The leftover initiates choose their own names. Some Bonesmen receive traditional names, denoting function or existential status others are the chosen beneficiaries of names that their Bones predecessors wish to pass on.

New members of Skull and Bones are assigned secret names, by which fellow Bonesmen will forever know them. was "tapped" for Skull and Bones, at the end of his junior year, he, too, naturally became a Bonesman-but, it seems, a somewhat ambivalent one. to uncle Jonathan Bush to cousins George Herbert Walker IIIand Ray Walker. There were other Bush Bonesmen, a proud line of them stretching from great uncle George Herbert Walker Jr. Inside the temple on High Street hang paintings of some of Skull and Bones's more illustrious members the painting of George Bush, the most recently installed, is five feet high. George Herbert Walker Bush, George W.'s father, Yale '48, was also a Bonesman, and he, too, made a conspicuous success of himself.

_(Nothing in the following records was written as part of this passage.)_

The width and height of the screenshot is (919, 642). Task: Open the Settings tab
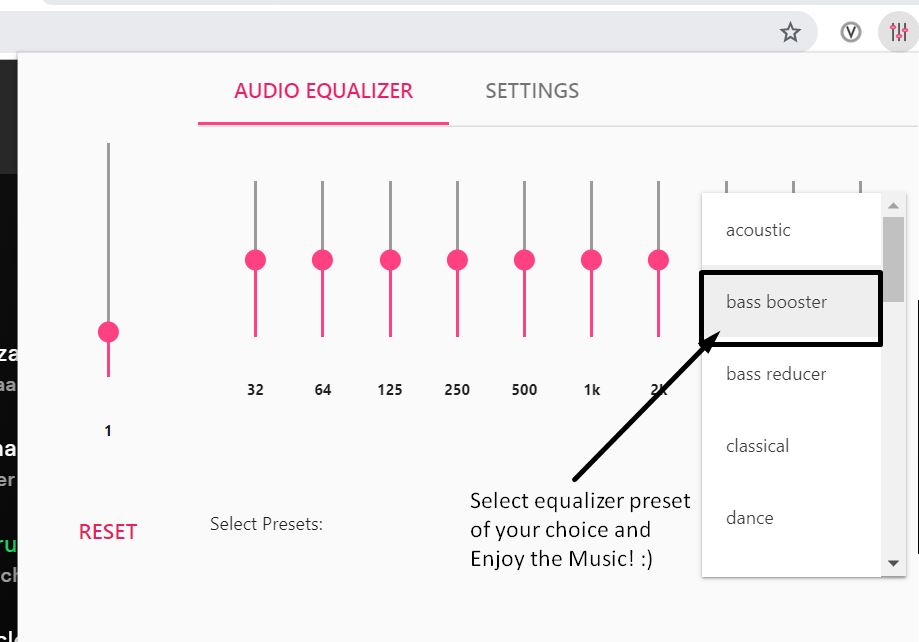click(532, 91)
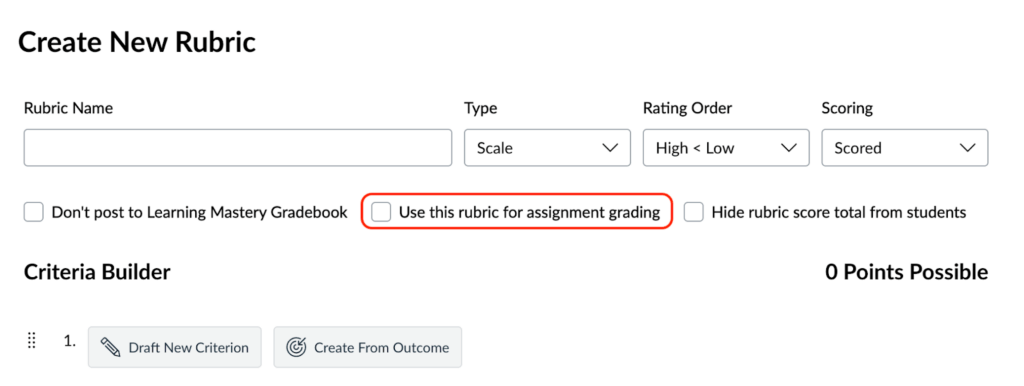Expand the Rating Order dropdown showing High < Low

click(x=726, y=148)
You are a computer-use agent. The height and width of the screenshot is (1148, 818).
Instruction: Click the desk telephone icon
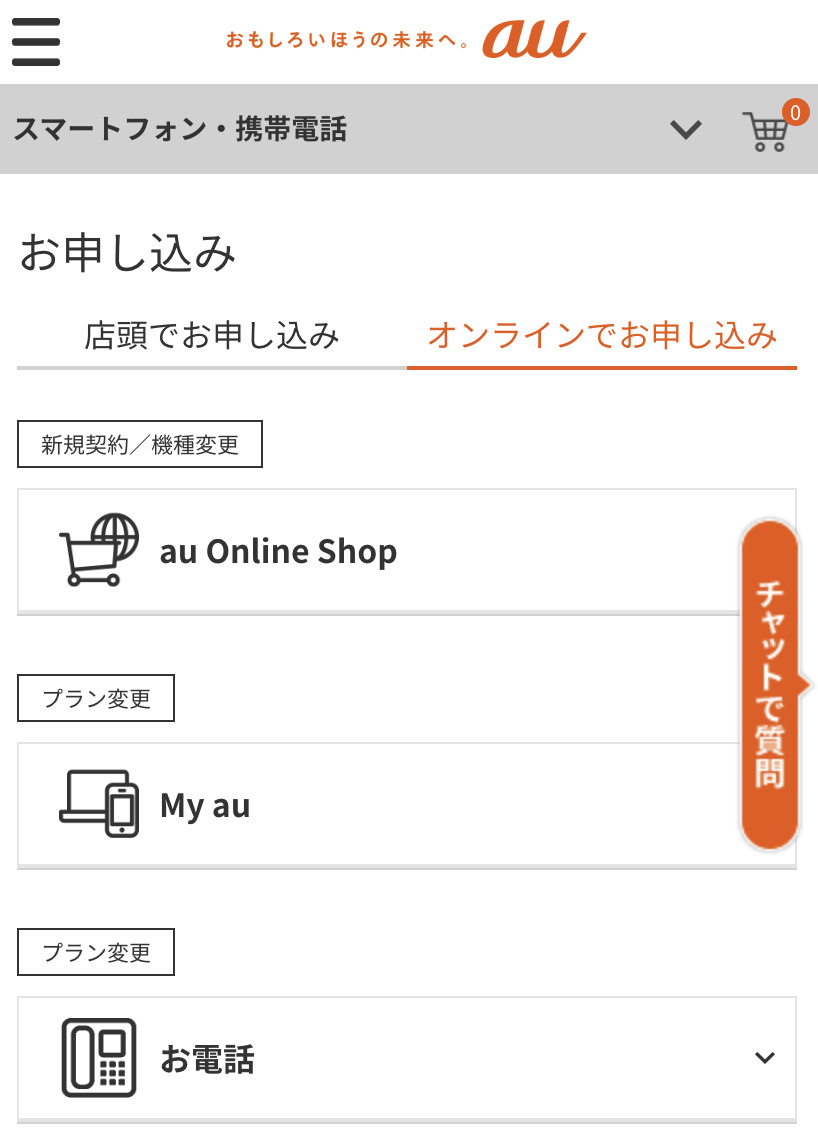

Prescott Bush, one of a great many Bonesmen who went on to lives of power and renown, became a U.S. Prescott Bush, George W.'s grandfather, Yale '17, was a legendary Bonesman he was a member of the band that stole for the society what became one of its most treasured artifacts: a skull that was said to be that of the Apache chief Geronimo. Bush, Yale '68.īush men have been Yale men and Bonesmen for generations. This is the home of Yale's most famous secret society, Skull and Bones, and it is also, in a sense, one of the many homes of the family of George W. On High Street, in the middle of the Yale University campus, stands a cold-looking, nearly windowless Greco-Egyptian building with padlocked iron doors.